======== EXCERPT ========

Grass strips trap as well as stabilize soil eroding down the slope and over time a natural terrace
builds up in and above the strips to form a raised terrace. Farmers continuously plant two crops
per year on the strip terraces. Periodically, the mature napier grass is harvested and used as
staking materials for climbing beans
Innovation trigger
Landscape level impacts of SLM innovations is recorded among the local communities to have
been triggered in 1984 by uncommonly heavy rains that caused severe soil erosion on slopes
characterized by gullies, landslides, reduced yields. The local chief realized that there was need to
act together collectively to stop the situation. At the suggestion of a highly respected retired
agricultural officer, the local chiefs closed Muganza hill to all agricultural and livestock activities.
The farmers responded positively in avoiding the slopes while intensifying agricultural activities
on their valley plots. Notable, considering most sweet and Irish potatoes (important cash crops)
are grown on the slopes, household incomes declined appreciatively. However, after five years,
the agricultural office judged the recovery and the chief agreed to open it. During the closure, the
remnants of terraces initiated during British administration and the farm boundaries were lost thus
Paper for SA Land care meeting: by Joy Tukahirwa et.al, entitled scaling SLM innovations
Page 5 of 12
necessitating re-demarcation that demanded significant collaboration as it involved shifting plots
up and down the hill slopes about four meters. Coordination was also needed to redesign the hill
slopes and relocate farm plots. The customary tenure of strip terraced land offers rights to use a
certain amount of land instead of rights to certain plots prevented any form of disputes during redemarcation. In addition, bye-laws formulation was initiated and implemented successfully
putting mechanisms for their enforcement
Bye laws for Muganza
Article 1: Nobody will be allowed to graze the animals especially cattle in Muganza hill
Article 2: Who ever will be caught grazing cattle in Muganza hill will be punished with a fine of
10,000 for each cattle
Article 3: No cattle is allowed to step on the hill form today at 10.00 a.m of 23/11/2002
Article 4: All people who have plots in Muganza hill have agreed that each and every one must plant
agroforestry trees especially veronica plant along the contour lines
Article 5: People who have plots in Muganza hill have requested the management to alow them to
plant swetpotatoes for only one year.
Article6: Who ever will not cultivate well along the terraces in the hill will be fined shillings 3000
only
Article 7: Concerning about the goats rearing, we have agreed that goats be grazed in the hills but the
one who looks after them should not graze in the plantations. If caught uprooting and
grazing in potato plantations will be fined amount of money equivalent to 3000/=
Article 8: Selection of management committee to help communities implement the byelaws
The byelaws were signed by the Chairperson of Lc1 ( Hakiza Deo) for Muganza village on 23 rd of November 2002 and the Parish Chief Joy Nfitumikiza
The heavy rains accompanied by alarming soil erosion were innovation triggers whose impact
was a shock to the entire community catalyzed a group response (reaction) dictating collective
action as an innovation. The community response of collective action was a demonstration to
recover from shock (resilience) capitalizing on a readily available social capital. However it is
important to note the community made a heavy investments in community mobilization which
also demanded strong leadership and a common vision (rehabilitated landscape). Consequently,
the role of innovation triggers, collective action, leadership and common vision in understanding
scaling up process is conspicuous in the case study.

========

PROBLEM TO WORK ON »
Please answer from the Muganza excerpt: after how many years did the chief agree to reopen Muganza hill?

======== DATA EXCERPTS ========

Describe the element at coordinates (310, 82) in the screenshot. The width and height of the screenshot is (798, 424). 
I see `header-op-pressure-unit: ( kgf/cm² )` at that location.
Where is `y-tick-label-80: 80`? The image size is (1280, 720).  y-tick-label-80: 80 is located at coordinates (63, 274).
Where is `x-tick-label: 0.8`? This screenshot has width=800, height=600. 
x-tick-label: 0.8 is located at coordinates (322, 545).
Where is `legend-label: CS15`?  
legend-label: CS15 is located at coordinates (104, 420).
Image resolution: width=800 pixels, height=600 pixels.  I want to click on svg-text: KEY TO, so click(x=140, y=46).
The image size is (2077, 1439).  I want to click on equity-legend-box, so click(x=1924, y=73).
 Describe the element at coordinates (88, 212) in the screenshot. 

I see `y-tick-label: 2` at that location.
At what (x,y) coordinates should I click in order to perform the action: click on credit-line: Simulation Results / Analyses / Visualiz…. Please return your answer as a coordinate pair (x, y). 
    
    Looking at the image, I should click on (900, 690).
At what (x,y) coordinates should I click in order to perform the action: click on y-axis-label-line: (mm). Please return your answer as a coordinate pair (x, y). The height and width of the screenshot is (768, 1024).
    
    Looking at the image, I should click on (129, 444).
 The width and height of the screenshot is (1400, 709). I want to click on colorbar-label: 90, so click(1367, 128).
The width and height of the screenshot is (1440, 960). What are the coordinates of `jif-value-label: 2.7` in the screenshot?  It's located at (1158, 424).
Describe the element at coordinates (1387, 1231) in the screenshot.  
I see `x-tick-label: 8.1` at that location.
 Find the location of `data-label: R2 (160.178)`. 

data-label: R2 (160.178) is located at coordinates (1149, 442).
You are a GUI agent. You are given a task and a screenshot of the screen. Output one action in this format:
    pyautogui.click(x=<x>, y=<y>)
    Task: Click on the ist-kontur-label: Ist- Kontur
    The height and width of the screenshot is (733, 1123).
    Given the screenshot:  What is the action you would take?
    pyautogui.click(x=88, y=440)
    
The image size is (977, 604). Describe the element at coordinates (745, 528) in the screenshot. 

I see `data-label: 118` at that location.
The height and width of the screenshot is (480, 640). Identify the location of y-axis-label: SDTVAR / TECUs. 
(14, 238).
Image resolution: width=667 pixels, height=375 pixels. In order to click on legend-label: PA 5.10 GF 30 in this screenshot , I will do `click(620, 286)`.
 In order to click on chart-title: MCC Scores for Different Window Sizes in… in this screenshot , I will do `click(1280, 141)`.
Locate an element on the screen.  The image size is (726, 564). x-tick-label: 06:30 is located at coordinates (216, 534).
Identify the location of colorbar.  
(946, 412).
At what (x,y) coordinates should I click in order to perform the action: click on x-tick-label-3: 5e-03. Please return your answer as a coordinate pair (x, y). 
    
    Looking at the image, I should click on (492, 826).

========

OUTPUT FOR THIS EXERCISE »
After five years.